Lorsqu'il se brûle les ailes avec Showgirls en 1995, Paul Verhoeven chute violemment du piedestal érigé sur les succès de RoboCopTotal Recall et Basic Instinct. Starship Troopers, qui rencontre un succès mitigé (surtout le sol américain), l'enferme un peu plus dans la science-fiction, un genre qu'il n'apprécie pas particulièrement et qu'il tentait de fuir. Rejeté par le système, il voit les portes se fermer les uns après les autres. Ainsi arrive Hollow man, l'homme sans ombre, une superproduction à 95 millions de dollars (dont plus de la moitié pour les effets) qu'il accepte "pour rester dans le business".

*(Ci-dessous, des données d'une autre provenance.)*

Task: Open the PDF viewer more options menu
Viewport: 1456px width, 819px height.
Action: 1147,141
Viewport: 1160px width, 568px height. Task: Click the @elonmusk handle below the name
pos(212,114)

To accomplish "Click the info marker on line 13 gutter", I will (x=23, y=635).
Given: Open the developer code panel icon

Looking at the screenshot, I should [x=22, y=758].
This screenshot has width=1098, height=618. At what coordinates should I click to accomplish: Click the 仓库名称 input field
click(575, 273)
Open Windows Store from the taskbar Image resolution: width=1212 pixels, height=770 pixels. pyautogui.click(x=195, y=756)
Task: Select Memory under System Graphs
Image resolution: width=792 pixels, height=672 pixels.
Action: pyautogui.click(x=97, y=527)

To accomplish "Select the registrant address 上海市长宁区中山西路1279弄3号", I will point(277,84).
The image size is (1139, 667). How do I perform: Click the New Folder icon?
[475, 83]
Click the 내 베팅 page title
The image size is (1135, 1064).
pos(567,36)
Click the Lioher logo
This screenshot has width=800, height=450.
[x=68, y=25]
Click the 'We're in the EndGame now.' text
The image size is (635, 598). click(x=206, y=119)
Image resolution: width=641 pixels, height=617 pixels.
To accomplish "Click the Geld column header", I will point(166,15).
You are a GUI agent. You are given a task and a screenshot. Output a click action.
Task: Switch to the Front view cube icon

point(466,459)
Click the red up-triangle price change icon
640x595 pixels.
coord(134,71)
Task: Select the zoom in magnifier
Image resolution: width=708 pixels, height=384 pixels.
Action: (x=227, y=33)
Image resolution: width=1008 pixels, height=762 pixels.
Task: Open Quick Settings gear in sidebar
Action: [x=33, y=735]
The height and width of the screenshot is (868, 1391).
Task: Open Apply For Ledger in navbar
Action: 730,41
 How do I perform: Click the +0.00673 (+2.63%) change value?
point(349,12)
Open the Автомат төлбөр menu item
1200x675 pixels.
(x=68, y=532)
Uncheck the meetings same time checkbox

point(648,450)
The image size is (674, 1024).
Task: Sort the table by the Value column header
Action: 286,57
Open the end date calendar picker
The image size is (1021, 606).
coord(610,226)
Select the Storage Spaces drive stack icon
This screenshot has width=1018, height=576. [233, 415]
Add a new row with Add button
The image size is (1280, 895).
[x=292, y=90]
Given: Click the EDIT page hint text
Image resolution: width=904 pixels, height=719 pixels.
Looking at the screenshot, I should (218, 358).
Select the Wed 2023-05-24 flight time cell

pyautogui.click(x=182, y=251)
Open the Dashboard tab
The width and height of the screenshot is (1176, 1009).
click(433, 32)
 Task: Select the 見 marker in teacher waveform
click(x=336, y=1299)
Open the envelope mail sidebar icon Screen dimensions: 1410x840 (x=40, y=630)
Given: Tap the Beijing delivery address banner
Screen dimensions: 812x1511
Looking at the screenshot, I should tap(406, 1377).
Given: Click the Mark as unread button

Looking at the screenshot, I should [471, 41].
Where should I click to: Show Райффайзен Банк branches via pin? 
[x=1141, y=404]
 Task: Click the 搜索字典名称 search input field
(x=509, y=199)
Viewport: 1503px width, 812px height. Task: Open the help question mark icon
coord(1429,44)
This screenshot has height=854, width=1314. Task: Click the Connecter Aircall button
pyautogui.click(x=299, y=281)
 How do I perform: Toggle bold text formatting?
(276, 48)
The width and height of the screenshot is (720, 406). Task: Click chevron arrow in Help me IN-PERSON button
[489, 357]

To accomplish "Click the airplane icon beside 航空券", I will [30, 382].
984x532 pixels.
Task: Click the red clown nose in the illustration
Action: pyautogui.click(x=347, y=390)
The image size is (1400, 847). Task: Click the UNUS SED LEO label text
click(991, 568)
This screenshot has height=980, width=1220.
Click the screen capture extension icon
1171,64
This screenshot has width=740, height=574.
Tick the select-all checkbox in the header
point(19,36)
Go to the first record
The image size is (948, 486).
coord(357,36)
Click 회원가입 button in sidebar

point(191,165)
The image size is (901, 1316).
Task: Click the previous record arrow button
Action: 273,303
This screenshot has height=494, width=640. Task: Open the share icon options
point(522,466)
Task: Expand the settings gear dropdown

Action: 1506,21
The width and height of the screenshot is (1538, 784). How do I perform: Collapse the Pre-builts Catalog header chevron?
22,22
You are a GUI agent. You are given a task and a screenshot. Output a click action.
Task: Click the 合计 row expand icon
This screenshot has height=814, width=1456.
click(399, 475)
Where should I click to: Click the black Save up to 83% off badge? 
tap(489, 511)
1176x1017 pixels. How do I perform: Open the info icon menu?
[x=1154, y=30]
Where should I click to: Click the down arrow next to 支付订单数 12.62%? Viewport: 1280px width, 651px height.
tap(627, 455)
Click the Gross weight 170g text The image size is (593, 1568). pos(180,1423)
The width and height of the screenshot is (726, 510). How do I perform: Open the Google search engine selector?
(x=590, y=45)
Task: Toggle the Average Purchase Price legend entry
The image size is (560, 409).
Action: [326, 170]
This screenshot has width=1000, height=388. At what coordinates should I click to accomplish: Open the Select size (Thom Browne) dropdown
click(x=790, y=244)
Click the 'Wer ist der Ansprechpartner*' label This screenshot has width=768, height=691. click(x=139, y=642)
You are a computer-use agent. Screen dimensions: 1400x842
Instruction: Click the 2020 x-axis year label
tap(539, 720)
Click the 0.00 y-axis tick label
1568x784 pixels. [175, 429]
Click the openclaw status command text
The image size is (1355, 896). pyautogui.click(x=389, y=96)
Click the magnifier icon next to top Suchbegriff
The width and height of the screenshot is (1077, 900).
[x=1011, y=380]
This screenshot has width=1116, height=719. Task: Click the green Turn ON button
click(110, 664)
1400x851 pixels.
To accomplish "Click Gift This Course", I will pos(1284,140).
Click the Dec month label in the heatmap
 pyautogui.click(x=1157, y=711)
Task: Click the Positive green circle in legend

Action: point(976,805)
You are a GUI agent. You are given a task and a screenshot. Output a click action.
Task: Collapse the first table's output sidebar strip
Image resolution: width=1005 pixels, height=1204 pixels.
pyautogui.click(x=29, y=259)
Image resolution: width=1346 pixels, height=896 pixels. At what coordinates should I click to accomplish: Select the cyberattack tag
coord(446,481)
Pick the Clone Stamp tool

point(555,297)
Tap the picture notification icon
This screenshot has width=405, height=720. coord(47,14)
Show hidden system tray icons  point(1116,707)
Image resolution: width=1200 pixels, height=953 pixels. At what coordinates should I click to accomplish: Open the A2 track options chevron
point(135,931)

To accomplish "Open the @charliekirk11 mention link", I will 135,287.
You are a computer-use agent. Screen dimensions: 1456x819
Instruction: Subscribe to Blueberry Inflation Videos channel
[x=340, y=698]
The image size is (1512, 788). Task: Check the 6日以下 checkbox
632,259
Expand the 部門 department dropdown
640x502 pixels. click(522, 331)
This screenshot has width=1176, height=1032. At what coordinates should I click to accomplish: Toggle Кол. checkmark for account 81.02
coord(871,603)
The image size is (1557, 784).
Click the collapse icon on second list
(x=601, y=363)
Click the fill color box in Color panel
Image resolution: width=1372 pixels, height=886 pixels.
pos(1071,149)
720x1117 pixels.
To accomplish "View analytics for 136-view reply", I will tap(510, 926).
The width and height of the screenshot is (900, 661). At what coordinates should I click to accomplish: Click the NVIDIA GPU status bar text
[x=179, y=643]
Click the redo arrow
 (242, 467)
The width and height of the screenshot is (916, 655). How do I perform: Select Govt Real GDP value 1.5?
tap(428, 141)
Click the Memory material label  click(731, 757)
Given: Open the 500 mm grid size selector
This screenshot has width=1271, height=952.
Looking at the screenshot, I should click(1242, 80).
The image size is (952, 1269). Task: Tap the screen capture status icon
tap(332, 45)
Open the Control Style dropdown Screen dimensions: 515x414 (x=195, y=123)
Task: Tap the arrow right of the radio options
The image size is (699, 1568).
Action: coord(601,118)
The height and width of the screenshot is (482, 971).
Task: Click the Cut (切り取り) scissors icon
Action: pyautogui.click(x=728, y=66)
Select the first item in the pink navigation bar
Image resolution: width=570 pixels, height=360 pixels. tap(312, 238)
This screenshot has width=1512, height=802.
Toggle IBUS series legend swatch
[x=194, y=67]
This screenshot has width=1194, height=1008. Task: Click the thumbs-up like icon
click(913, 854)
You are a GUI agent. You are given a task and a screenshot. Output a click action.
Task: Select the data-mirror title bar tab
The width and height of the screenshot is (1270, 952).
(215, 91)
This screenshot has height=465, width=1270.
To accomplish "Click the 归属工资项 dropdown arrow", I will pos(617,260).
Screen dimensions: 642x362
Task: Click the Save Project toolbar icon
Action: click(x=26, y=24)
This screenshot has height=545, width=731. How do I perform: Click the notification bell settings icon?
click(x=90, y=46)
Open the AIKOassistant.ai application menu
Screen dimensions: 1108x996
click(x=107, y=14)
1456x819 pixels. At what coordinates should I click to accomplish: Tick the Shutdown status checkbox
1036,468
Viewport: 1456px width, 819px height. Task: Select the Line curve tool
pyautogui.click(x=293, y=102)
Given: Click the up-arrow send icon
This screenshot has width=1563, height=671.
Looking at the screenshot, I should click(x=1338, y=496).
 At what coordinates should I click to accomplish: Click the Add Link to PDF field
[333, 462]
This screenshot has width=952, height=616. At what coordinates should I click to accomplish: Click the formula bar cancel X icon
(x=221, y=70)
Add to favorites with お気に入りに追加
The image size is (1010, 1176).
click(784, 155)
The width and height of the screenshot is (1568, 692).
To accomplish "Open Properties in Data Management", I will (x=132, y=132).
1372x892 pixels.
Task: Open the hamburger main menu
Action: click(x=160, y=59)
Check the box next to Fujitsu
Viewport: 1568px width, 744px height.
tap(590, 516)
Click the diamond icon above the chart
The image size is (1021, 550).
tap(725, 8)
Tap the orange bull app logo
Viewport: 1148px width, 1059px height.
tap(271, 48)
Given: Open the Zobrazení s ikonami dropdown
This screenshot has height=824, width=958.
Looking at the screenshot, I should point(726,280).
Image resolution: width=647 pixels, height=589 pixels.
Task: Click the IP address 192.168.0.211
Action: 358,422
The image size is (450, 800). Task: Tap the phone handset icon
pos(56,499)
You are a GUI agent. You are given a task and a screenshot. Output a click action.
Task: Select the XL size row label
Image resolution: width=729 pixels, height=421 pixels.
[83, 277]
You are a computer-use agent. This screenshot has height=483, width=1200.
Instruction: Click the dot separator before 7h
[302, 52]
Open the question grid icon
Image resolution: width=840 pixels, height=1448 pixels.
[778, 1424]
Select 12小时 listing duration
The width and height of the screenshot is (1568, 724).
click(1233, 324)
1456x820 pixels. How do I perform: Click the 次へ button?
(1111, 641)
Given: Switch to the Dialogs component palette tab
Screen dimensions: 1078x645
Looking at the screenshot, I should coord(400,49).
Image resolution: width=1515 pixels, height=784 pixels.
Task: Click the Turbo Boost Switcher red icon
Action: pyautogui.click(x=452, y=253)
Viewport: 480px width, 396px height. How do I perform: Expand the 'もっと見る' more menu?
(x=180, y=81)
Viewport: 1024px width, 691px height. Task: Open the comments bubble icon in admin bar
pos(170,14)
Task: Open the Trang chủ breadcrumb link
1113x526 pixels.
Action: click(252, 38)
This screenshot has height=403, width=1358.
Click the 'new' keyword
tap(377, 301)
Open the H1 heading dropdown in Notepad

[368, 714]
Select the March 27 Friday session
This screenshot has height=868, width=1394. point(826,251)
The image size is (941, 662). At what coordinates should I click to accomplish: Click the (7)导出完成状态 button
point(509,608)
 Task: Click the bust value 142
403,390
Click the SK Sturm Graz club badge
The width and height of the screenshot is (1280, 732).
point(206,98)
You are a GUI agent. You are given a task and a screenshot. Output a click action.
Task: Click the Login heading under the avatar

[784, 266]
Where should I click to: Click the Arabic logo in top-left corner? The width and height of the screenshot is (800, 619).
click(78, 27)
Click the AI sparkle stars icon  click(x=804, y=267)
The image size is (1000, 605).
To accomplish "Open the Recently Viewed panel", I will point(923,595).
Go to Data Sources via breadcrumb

Avec le recul, Paul Verhoeven est particulièrement dur avec son septième et dernier film hollywoodien :

"C’est le premier film que j’ai fait dont je me suis dit que je n’aurais pas dû le faire. Il a rapporté de l’argent et tout, mais ce n’est vraiment plus moi. Je pense que plein d’autres gens aurait pu le faire. Je ne pense pas que plein de gens auraient pu faire Robocop comme je l’ai fait, ou Starship Troopers. Mais Hollow Man, je me suis dit qu’il devait bien y avoir 20 réalisateurs à Hollywood qui auraient pu faire ça."

Sa version de L'Homme invisible reste un cas unique dans sa carrière hollywoodienne : le seul film à ne pas avoir été un succès à sa sortie, ou à avoir été sauvé par la suite au point de devenir culte. Pas aussi percutant que Basic Instinct, pas aussi excessif que Starship Troopers, pas aussi incroyable que ShowgirlsHollow man, l'homme sans ombre est donc considéré comme le maillon faible de sa filmo américaine. Et le retour de Verhoeven dans sa Hollande natale juste après ne fera que confirmer ça. Hollow Man aura néanmoins droite à une suite, comme Starship Troopers, RoboCop et Showgirls.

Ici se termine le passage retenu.